Lupita Nyong’o, Winston Duke, Shahadi Wright Joseph and Evan Alex all pull out the stops in giving their all in their respective performances. Duke’s lanky, goofy dad is a stark contrast to the impressive, mute, juggernaut presence of his doppelgänger and both children, Joseph and Alex, both doing amazing, immersive work in creating these unsettling, paranormal (using the word tenuously here). And Nyong’o, my god — a force of nature if there ever was one. The way she performs as Adelaide, all wide eyes (eyes that were created solely for horror) and nervous energy and as her doppelgänger, a jangly, spidery, Lynchian creation. There is a showstopper of a monologue that is delivered when the doppelgängers take center stage, and one could hear a pin drop from the disquieting, enraptured audience.

US ensnares you in its grasp from the first frame simply because Peele’s precise, propelling direction shows that in the microscopic time frame between his debut and follow up, he’s strengthened even more as a filmmaker, using long takes, split diopters (fuck yes!), and peppers imagery throughout that calls to mind Lucio Fulci (namely ZOMBIE), the haunting shots of the homicidal homeless in PRINCE OF DARKNESS, and a massacre of innocents in the crossfire calls to mind the artistic arterial spray of Argento’s TENEBRAE. If GET OUT was Peele’s NIGHT OF THE LIVING DEAD, then this is his DAY OF THE DEADRINGERS,” a claustrophobic, relentless experience of the highest tension. The score by Michael Abels strikes you from the opening credits as the portent of doom with its OMEN-esque chanting and propulsive, striking tones.

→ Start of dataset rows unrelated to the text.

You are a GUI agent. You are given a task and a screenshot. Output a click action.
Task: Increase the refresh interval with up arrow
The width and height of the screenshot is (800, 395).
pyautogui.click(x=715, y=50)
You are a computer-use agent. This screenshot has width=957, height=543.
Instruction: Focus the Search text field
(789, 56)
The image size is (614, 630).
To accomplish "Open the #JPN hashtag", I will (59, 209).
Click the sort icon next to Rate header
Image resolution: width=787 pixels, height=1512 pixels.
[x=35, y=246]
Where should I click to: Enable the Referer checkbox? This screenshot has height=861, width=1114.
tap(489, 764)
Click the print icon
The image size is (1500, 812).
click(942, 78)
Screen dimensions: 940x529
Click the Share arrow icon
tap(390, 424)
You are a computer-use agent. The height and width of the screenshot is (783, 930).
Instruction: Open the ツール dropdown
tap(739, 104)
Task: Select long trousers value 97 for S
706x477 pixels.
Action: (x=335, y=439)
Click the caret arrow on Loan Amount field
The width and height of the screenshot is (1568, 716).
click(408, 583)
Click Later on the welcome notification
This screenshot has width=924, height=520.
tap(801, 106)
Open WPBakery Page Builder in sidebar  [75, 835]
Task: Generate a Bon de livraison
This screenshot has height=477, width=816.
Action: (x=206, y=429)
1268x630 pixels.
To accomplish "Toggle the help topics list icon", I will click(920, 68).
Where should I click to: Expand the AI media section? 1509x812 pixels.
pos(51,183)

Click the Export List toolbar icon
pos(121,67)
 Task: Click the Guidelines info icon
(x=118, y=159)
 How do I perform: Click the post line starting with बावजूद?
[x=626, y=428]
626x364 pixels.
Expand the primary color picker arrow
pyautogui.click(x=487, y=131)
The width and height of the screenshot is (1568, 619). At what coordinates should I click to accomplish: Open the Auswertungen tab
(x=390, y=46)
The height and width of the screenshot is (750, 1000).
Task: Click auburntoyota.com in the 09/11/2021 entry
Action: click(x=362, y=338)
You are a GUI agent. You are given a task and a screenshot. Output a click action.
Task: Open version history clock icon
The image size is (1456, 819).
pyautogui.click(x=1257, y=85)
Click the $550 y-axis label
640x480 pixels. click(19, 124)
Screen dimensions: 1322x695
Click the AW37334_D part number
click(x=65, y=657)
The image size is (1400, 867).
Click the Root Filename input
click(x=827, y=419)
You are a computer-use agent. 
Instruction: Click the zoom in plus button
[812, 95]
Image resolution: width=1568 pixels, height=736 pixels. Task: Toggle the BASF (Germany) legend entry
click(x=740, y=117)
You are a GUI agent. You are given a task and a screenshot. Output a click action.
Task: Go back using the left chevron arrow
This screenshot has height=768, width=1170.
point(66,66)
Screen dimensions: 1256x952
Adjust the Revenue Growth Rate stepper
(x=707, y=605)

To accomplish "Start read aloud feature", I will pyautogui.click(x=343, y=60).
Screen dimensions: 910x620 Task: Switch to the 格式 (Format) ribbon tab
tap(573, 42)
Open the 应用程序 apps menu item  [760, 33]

Imagine the first time that you saw the first film from your favorite master of horror, and know that this is just as confident and assured as any of the masterworks you can be thinking of at this very moment. Now, amplify that  a thousandfold and know that this is Peele’s turn at the helm of the good ship terror and he’s steering us into an unknowing but well-charted Bermuda Triangle. This is raw, bloody steak horror. This is a nasty, work your way into the wounds film. This is US.